Extruded Polystyrene (XPS) is easily identifiable by its distinct colors, most commonly blue, pink, or green, and is created through a continuous extrusion process that yields a more dense, closed-cell structure. This denser composition makes XPS a strong middle-ground choice in terms of cost and R-value, generally providing about R-5 per inch. XPS excels in below-grade applications like foundations and basement walls because its closed-cell nature gives it better resistance to water absorption compared to EPS.
Polyisocyanurate (Polyiso or PIR) is a thermoset plastic product often recognizable by its foil or fiberglass facers and is the most expensive type. Polyiso boasts the highest initial R-value, typically between R-6.0 and R-6.5 per inch, making it excellent where maximum thermal resistance is needed in minimal space. This material is heavily favored for commercial roofing applications but also sees use in above-grade walls.
Understanding R-Value and Thermal Performance
R-value is the standard measurement of an insulating material’s resistance to conductive heat flow, where a higher number signifies better insulating performance. Foam board materials generally achieve a higher R-value per inch compared to traditional options like fiberglass because of their unique cellular structure. The insulation power comes from tiny, trapped air pockets or specialized gases within the foam’s closed cells, which significantly slow the movement of heat.
Performance concerns arise with a phenomenon known as thermal drift, which affects both XPS and Polyiso due to their reliance on captive blowing agents. In Polyiso, the high initial R-value comes from these gases, but over time, they slowly escape and are replaced by air, which has lower insulating properties. This process causes a decline in R-value, with most thermal drift occurring within the first two years before the value stabilizes at a long-term thermal resistance (LTTR) rating.
Moisture resistance also profoundly affects thermal performance, as wet insulation loses its effectiveness. XPS is particularly noted for its superior moisture resistance due to its manufacturing process, making it a preferred choice for below-grade applications where soil moisture is a constant factor. Utilizing foam board as continuous insulation (CI) on the exterior of a structure is a recognized strategy to mitigate thermal bridging, thereby maximizing the effective R-value of the entire wall assembly.

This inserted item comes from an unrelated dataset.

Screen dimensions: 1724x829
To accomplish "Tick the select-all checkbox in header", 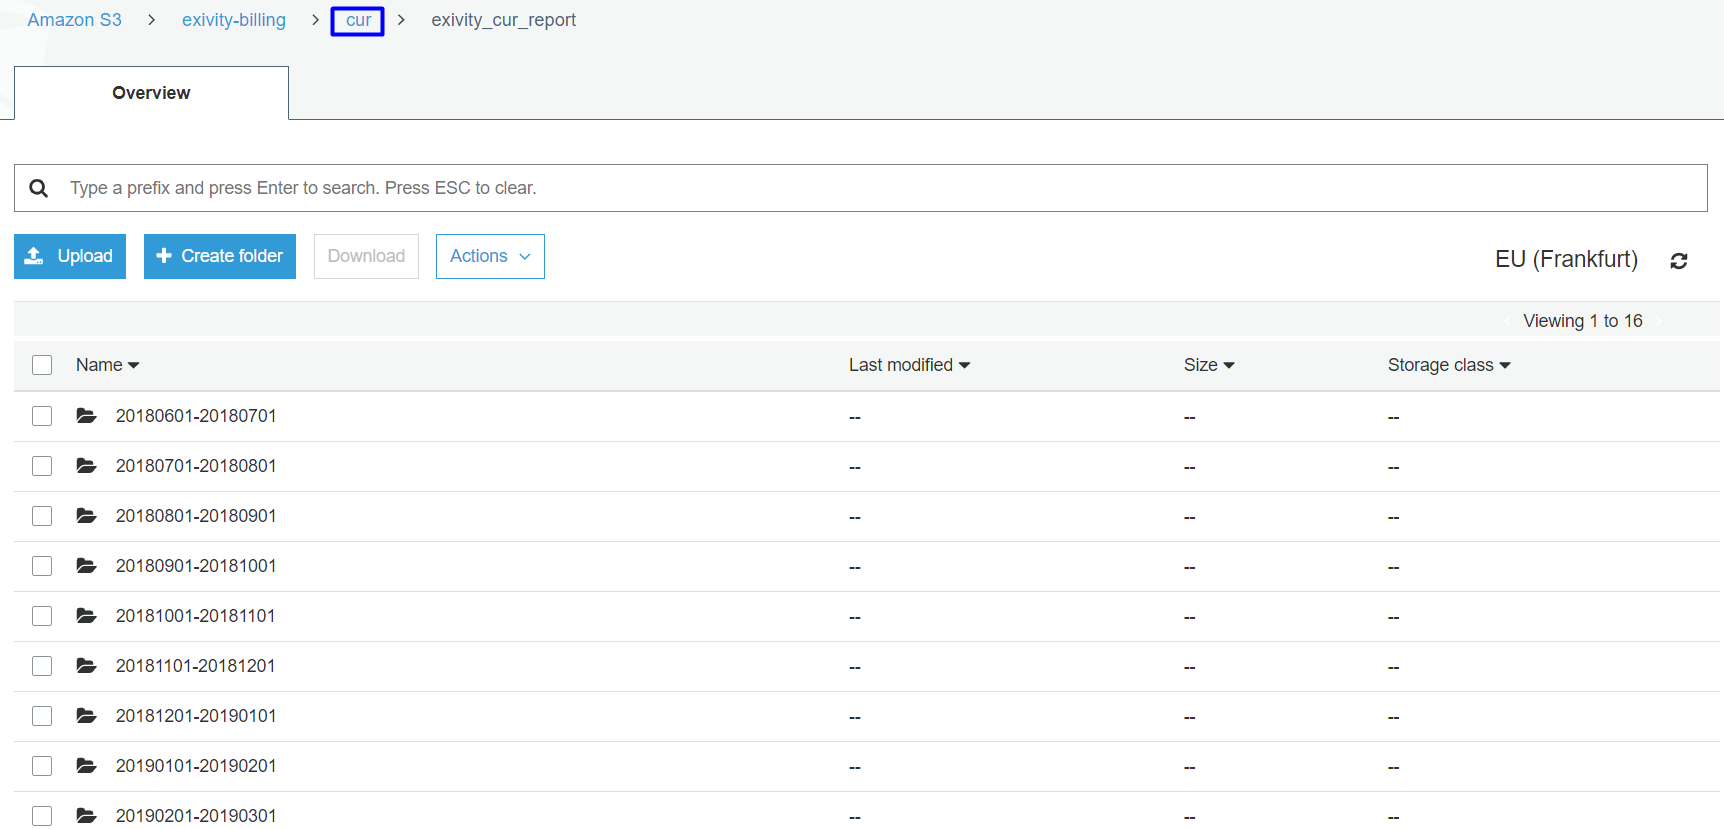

Common Residential Uses and Installation Considerations
Foam board is commonly used in residential construction to create a thermally efficient envelope, particularly in areas where traditional insulation is difficult to implement or where continuous coverage is required. One frequent application involves using the panels as exterior wall sheathing, which provides a layer of continuous insulation outside the wall studs, significantly reducing energy loss through the framing members. Basement walls are another popular area, where foam board can be installed on the interior to keep the conditioned air separate from the cold concrete foundation.
Proper installation requires careful attention to detail, as gaps and unsealed seams can compromise the material’s performance. When installing foam board on exterior sheathing or interior basement walls, all joints and seams should be sealed with approved construction tape or a compatible sealant to create an air barrier. This sealing step is necessary to prevent air infiltration, which would otherwise bypass the insulation and reduce the overall thermal resistance of the wall assembly.

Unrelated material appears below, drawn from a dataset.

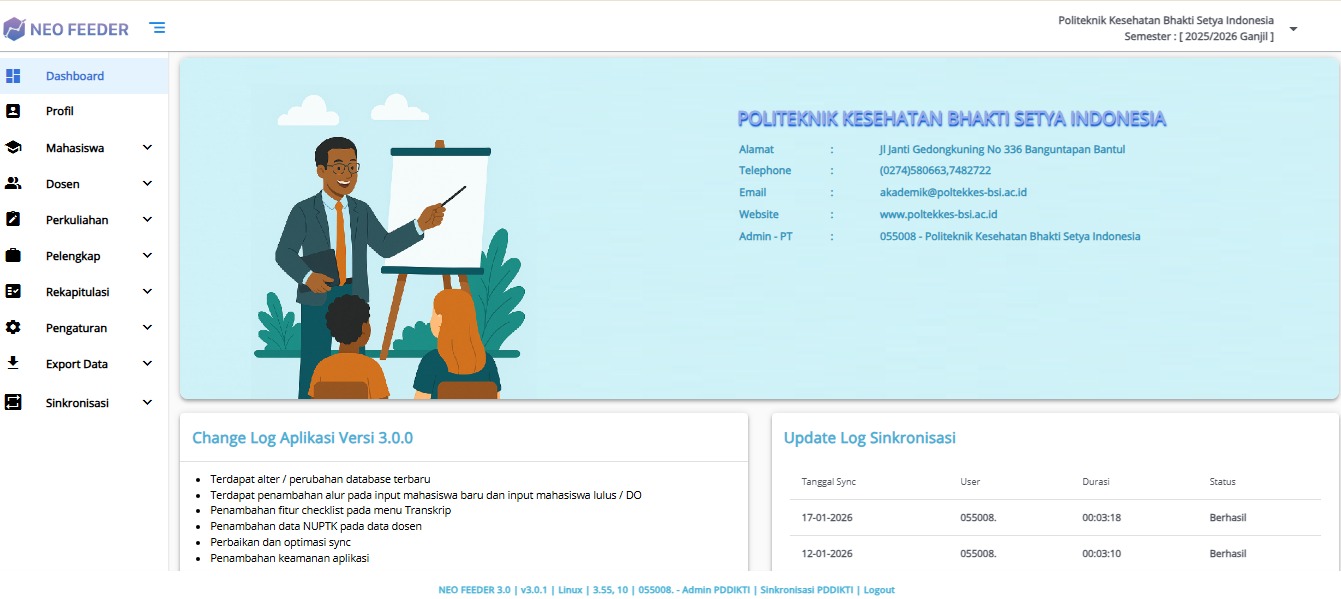Click the Dashboard grid icon in sidebar
Screen dimensions: 1341x599
coord(13,76)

A mandatory consideration for interior applications is fire safety, as most foam plastic insulations are combustible and must be covered by a thermal barrier. Building codes typically require that foam board insulation used on interior walls, such as in a basement, be covered by a material like half-inch gypsum wallboard (drywall). This barrier is intended to limit the rate at which the foam is exposed to heat in the event of a fire, preventing rapid flame spread and toxic smoke generation.